IRWEs change that calculation. The SSA subtracts your qualifying impairment-related work expenses from your gross earnings before comparing the result to the SGA limit.5Social Security Administration. FAQ – Impairment-Related Work Expenses If you earn $2,000 per month but spend $400 on attendant care, your countable earnings for SGA purposes drop to $1,600, which falls below the 2026 non-blind threshold. That distinction can be the difference between keeping and losing your benefits.

How IRWEs Affect SSI

For Supplemental Security Income recipients, IRWEs reduce the earned income the SSA uses to calculate your monthly payment. The deduction is applied after the standard general exclusion ($20) and earned income exclusion ($65), and the remaining amount is then halved to determine countable income.5Social Security Administration. FAQ – Impairment-Related Work Expenses Even modest IRWEs can meaningfully increase your SSI payment.

Reporting IRWEs to the SSA

Claiming IRWEs for Social Security purposes is a separate process from claiming them on your tax return. You report the expenses through a Work Activity Report — Form SSA-821-BK for employees or Form SSA-820-BK for self-employed individuals. You will also need to sign Form SSA-827 authorizing the SSA to verify the information.12Social Security Administration. POMS DI 10520.025 – Verifying and Documenting Issues of IRWE

The SSA requires a description of your job duties, an explanation of which impairment creates the need for the expense, and the name of your treating physician. You must also provide proof of payment — canceled checks or paid receipts — along with a signed statement confirming you have not been and will not be reimbursed.12Social Security Administration. POMS DI 10520.025 – Verifying and Documenting Issues of IRWE The SSA will set a review diary, typically 12 months out, at which point you will need to prove you are still paying the expense.

Documentation and Record-Keeping

Both the IRS and SSA require proof that you paid the claimed expenses and were not reimbursed. Weak documentation is where these deductions fall apart, and it happens constantly. The best time to build your record-keeping system is before you file, not after an audit notice arrives.

For each IRWE, keep the following:

  • Receipts or canceled checks: Proof you paid the specific amount claimed.
  • A description of the expense: What the item or service is and which impairment creates the need for it.
  • Connection to your job: A brief explanation of why you cannot perform your work without this expense.
  • Medical documentation: Records from your treating physician confirming the nature of your impairment, especially if this is your first year claiming IRWEs.
  • Reimbursement records: Documentation from your employer, insurer, or any government program showing what was or was not reimbursed.

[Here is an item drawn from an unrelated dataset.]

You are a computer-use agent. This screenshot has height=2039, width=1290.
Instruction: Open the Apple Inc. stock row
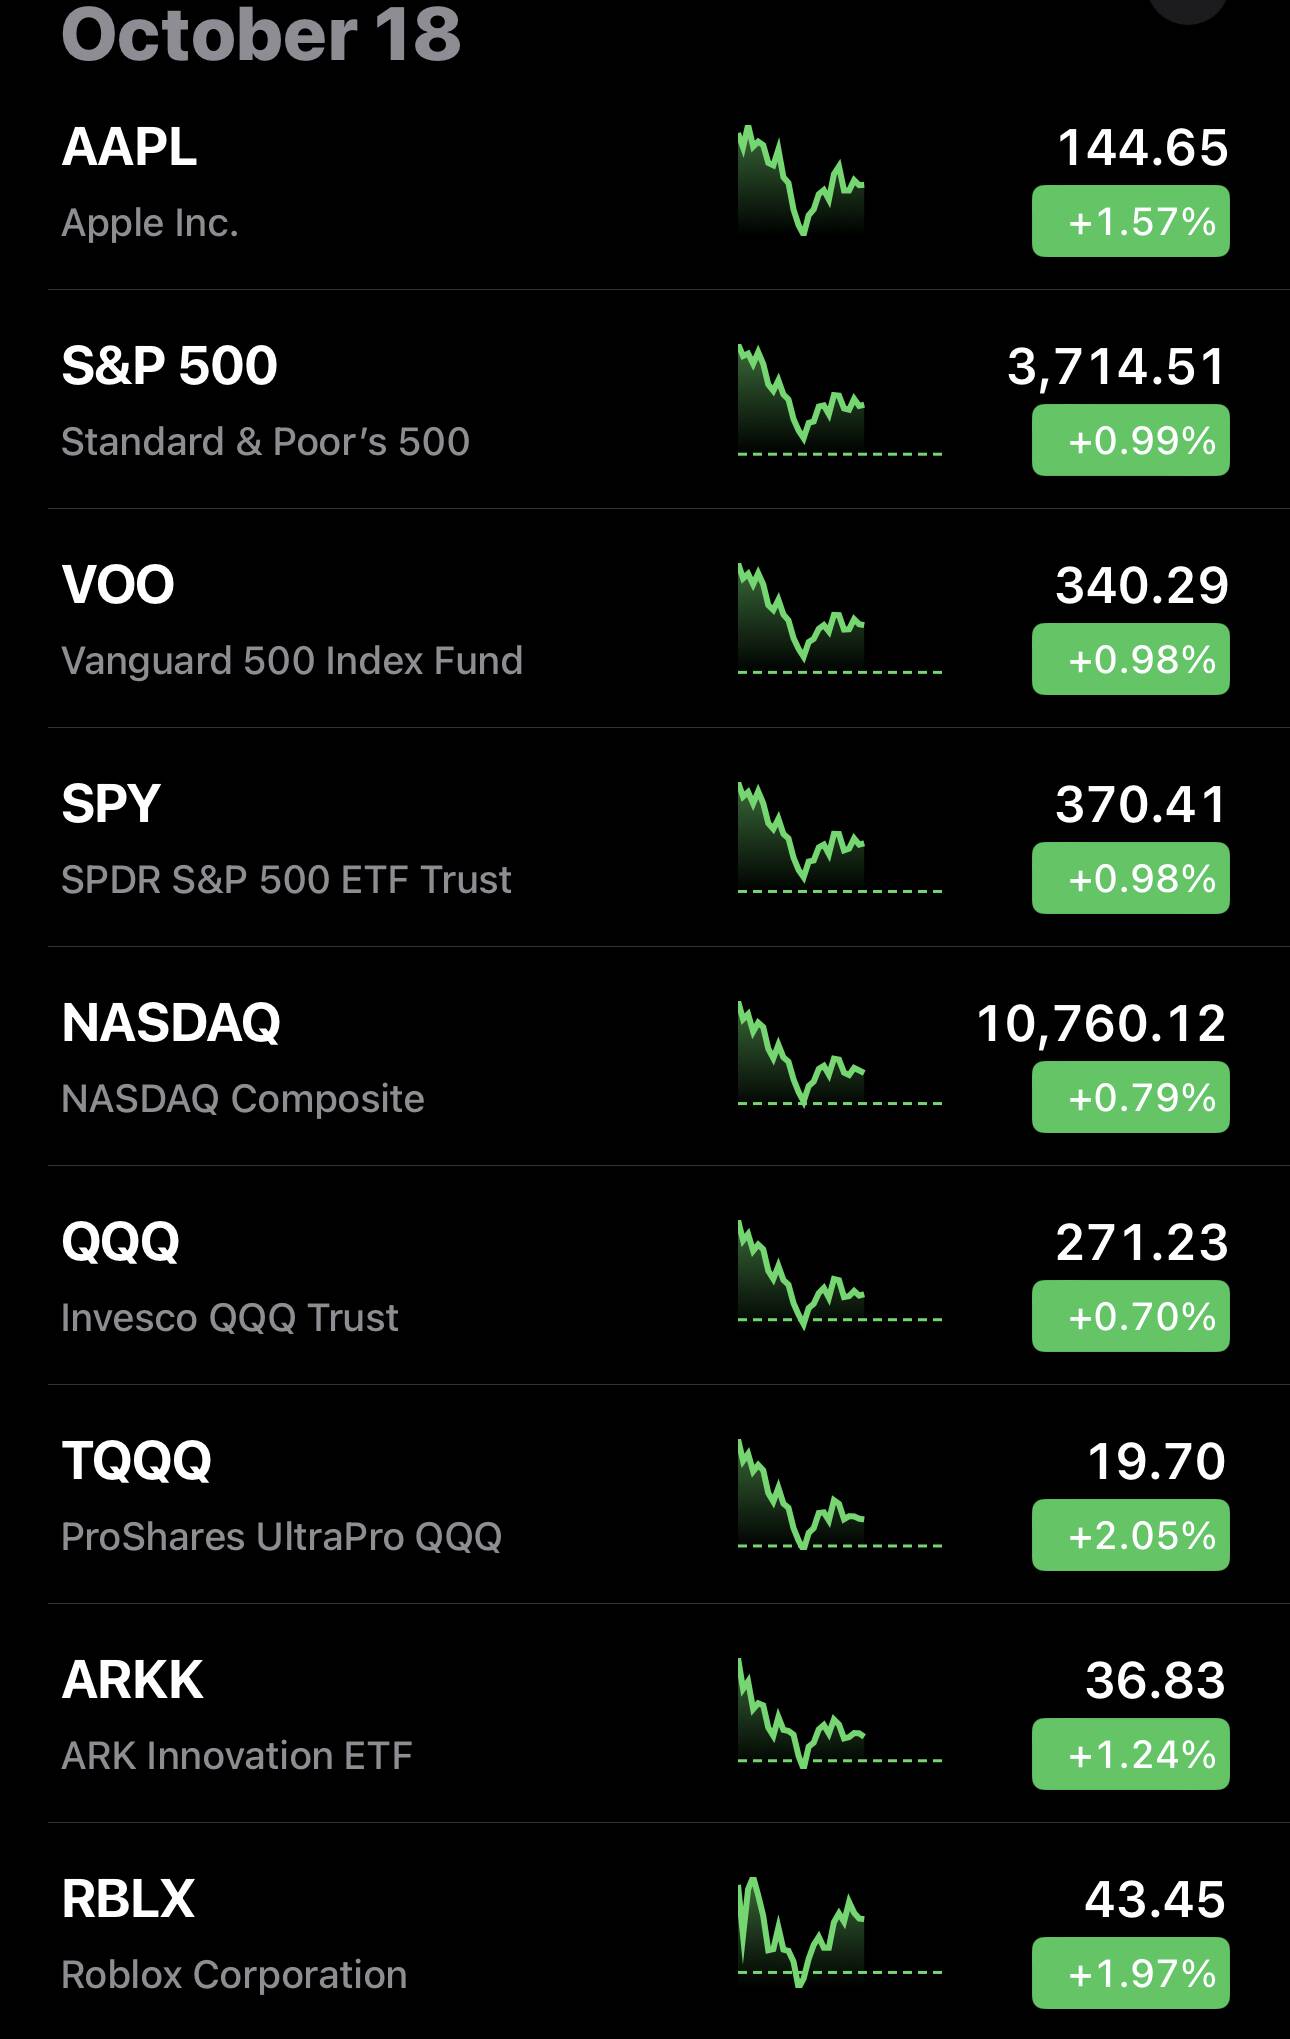tap(300, 185)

The IRS generally requires you to keep records supporting a deduction for at least three years from the date you filed the return, or two years from the date you paid the tax, whichever is later.13Internal Revenue Service. How Long Should I Keep Records If you underreport income by more than 25%, the retention period stretches to six years. Since disability-related expenses tend to recur and claims can be questioned during any open audit period, keeping records for at least five years is the safer approach.

Timing Flexibility for Large Purchases

When you buy a durable item like specialized equipment rather than paying for an ongoing service, the SSA allows you to choose how to apply that deduction. You can deduct the full cost in a single month or spread it evenly over 12 consecutive months, whichever produces a better result for your SGA or SSI calculation.14Social Security Administration. POMS DI 10520.030 – Determining When IRWE Are Deductible and How They Are Distributed This flexibility matters most when a large one-time purchase might push your countable earnings above the SGA limit in the month you buy it. Spreading the deduction keeps your countable income lower across the full year.

For tax purposes, the timing follows standard IRS rules for business expenses. Items with a useful life of more than one year may need to be depreciated rather than deducted in full, though many assistive technology purchases fall below the threshold where depreciation becomes required.